Recast the records as a Markdown table with the columns Row and Record text. Start at the line containing "will [535, 162].", continue through the line containing "Click the Change" with both of those lines included, number each row, and skip blank lines.
-- BEGIN Extracted entries --
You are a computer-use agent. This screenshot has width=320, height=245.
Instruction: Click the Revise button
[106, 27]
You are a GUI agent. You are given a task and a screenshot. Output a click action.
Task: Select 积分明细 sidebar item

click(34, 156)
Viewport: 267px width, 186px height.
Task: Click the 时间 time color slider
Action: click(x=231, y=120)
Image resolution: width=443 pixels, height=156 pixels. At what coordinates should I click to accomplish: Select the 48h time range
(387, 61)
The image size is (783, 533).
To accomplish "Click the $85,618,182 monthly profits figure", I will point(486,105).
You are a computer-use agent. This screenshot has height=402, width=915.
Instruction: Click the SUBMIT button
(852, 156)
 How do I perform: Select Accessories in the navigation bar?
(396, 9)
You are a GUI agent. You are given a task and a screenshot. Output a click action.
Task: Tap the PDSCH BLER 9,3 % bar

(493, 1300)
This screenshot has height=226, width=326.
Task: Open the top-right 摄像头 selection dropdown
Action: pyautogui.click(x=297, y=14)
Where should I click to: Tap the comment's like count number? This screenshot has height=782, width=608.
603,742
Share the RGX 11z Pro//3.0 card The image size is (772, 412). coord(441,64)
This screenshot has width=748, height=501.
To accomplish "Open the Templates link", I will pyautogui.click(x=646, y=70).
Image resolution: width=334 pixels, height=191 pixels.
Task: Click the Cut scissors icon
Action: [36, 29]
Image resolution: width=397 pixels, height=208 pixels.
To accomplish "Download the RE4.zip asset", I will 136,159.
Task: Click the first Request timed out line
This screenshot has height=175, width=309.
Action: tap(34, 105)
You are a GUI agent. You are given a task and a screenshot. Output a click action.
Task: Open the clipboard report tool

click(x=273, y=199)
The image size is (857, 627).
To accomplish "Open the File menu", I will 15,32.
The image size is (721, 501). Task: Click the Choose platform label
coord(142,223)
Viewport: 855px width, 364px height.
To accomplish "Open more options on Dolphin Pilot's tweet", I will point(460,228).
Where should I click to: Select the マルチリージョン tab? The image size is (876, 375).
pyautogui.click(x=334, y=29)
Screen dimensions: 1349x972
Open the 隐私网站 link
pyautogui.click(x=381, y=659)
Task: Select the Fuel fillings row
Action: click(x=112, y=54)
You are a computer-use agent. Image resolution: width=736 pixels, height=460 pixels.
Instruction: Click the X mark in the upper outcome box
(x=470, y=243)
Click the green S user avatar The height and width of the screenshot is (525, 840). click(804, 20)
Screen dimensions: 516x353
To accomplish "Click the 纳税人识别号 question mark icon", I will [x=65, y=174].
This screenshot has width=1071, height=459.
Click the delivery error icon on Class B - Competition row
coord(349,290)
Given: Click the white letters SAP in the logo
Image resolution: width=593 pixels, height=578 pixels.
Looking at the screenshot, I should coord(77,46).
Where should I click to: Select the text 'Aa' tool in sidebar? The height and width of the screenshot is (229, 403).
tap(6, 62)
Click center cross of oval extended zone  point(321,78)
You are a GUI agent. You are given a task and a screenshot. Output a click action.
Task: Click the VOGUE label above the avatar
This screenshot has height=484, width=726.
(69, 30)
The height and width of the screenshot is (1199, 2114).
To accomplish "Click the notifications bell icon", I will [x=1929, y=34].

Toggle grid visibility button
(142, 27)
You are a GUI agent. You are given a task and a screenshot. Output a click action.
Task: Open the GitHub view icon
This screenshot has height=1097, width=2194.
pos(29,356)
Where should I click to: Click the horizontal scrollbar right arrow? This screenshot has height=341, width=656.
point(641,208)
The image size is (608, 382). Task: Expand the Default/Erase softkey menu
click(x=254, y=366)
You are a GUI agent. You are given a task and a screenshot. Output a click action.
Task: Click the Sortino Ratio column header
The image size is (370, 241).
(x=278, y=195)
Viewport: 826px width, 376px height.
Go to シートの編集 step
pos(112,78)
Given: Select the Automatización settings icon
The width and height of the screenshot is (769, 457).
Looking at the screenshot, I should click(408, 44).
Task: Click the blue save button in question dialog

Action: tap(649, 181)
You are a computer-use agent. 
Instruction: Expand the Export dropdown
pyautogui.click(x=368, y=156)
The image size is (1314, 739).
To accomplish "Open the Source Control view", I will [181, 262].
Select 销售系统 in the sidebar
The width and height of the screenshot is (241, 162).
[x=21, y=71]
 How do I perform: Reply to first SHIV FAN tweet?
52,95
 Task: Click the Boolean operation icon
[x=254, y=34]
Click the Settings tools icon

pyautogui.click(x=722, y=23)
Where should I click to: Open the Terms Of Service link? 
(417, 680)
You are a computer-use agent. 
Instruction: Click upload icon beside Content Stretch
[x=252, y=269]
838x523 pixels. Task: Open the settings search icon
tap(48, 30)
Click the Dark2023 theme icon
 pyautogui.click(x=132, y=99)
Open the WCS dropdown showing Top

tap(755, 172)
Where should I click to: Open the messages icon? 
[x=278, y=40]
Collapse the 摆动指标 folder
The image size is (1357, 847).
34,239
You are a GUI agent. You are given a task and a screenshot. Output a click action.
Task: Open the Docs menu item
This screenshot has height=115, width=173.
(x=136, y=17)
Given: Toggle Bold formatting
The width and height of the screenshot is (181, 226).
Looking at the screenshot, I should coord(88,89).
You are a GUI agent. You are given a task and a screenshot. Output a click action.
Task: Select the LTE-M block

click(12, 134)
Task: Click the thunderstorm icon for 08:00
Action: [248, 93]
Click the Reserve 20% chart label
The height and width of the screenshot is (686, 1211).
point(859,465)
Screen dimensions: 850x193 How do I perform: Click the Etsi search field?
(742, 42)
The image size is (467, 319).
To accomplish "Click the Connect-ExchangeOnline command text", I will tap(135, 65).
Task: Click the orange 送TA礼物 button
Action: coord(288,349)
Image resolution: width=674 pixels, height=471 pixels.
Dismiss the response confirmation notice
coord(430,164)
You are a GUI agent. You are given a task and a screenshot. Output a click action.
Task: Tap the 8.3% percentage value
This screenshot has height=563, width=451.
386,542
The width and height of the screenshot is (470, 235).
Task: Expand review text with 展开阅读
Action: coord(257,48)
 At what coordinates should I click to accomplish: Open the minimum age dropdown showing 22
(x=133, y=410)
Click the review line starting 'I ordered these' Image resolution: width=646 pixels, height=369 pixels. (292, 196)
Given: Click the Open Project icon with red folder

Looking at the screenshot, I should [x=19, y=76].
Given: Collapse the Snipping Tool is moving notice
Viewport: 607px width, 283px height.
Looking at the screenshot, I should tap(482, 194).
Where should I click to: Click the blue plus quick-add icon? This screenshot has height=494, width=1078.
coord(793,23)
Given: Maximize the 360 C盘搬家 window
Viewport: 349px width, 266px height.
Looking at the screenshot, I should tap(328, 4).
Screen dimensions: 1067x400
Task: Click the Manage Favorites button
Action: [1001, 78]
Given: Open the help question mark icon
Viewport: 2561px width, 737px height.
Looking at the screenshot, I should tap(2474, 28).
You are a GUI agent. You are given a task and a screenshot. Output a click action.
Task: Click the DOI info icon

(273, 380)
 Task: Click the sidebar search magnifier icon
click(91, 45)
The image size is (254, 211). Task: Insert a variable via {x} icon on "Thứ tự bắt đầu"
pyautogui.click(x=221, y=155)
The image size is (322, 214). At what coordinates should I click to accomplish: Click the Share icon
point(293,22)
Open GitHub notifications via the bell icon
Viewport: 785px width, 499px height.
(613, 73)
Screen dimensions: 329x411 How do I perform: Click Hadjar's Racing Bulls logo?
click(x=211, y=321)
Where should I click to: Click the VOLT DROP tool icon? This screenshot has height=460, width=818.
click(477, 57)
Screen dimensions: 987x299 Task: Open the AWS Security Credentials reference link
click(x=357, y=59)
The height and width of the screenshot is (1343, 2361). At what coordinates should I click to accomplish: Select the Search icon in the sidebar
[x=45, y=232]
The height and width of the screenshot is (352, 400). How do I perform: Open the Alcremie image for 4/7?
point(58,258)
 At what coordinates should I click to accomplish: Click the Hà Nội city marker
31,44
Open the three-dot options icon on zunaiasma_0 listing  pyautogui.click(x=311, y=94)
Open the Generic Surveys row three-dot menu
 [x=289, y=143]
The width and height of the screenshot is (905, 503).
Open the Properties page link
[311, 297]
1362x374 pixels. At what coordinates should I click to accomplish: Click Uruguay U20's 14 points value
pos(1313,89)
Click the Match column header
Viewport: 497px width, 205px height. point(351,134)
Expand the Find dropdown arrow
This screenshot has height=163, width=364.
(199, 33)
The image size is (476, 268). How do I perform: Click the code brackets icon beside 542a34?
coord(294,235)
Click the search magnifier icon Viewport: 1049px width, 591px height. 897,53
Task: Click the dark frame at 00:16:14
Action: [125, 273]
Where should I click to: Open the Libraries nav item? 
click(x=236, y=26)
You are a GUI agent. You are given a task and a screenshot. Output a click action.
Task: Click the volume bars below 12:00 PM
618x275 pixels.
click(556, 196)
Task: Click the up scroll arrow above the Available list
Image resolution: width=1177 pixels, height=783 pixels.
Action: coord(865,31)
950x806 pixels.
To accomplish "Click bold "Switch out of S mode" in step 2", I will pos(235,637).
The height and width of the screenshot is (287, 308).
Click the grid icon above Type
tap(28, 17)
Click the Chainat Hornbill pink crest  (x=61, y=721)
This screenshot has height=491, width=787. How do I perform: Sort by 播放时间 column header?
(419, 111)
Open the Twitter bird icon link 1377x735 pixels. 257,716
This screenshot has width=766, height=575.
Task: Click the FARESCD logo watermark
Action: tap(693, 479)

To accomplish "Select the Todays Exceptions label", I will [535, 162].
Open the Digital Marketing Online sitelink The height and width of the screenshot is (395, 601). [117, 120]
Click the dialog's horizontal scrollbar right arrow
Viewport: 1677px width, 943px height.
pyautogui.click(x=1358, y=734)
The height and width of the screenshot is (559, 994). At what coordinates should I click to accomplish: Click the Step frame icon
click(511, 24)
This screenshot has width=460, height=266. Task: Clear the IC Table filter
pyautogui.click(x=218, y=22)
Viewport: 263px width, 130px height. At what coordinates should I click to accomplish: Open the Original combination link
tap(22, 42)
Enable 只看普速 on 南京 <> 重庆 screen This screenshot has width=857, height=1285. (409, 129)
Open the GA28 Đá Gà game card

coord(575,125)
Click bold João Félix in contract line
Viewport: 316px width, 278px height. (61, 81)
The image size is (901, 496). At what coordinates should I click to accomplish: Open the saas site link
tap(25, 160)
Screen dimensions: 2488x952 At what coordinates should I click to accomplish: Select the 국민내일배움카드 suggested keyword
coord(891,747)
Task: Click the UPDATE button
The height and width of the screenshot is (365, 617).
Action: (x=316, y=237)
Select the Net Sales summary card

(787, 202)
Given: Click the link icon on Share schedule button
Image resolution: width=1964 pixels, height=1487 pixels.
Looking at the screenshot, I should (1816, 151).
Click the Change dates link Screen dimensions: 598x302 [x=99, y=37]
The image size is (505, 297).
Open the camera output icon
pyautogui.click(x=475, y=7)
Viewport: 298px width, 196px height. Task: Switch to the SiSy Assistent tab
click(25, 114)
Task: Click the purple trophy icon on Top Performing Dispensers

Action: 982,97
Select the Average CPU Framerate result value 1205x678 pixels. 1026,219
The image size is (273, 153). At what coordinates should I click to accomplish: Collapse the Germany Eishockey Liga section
-- END Extracted entries --
▶ [Expected answer]
| Row | Record text |
|---|---|
| 1 | To accomplish "Select the Todays Exceptions label", I will [535, 162]. |
| 2 | Open the Digital Marketing Online sitelink The height and width of the screenshot is (395, 601). [117, 120] |
| 3 | Click the dialog's horizontal scrollbar right arrow |
| 4 | Viewport: 1677px width, 943px height. |
| 5 | pyautogui.click(x=1358, y=734) |
| 6 | The height and width of the screenshot is (559, 994). At what coordinates should I click to accomplish: Click the Step frame icon |
| 7 | click(511, 24) |
| 8 | This screenshot has width=460, height=266. Task: Clear the IC Table filter |
| 9 | pyautogui.click(x=218, y=22) |
| 10 | Viewport: 263px width, 130px height. At what coordinates should I click to accomplish: Open the Original combination link |
| 11 | tap(22, 42) |
| 12 | Enable 只看普速 on 南京 <> 重庆 screen This screenshot has width=857, height=1285. (409, 129) |
| 13 | Open the GA28 Đá Gà game card |
| 14 | coord(575,125) |
| 15 | Click bold João Félix in contract line |
| 16 | Viewport: 316px width, 278px height. (61, 81) |
| 17 | The image size is (901, 496). At what coordinates should I click to accomplish: Open the saas site link |
| 18 | tap(25, 160) |
| 19 | Screen dimensions: 2488x952 At what coordinates should I click to accomplish: Select the 국민내일배움카드 suggested keyword |
| 20 | coord(891,747) |
| 21 | Task: Click the UPDATE button |
| 22 | The height and width of the screenshot is (365, 617). |
| 23 | Action: (x=316, y=237) |
| 24 | Select the Net Sales summary card |
| 25 | (787, 202) |
| 26 | Given: Click the link icon on Share schedule button |
| 27 | Image resolution: width=1964 pixels, height=1487 pixels. |
| 28 | Looking at the screenshot, I should (1816, 151). |
| 29 | Click the Change dates link Screen dimensions: 598x302 [x=99, y=37] |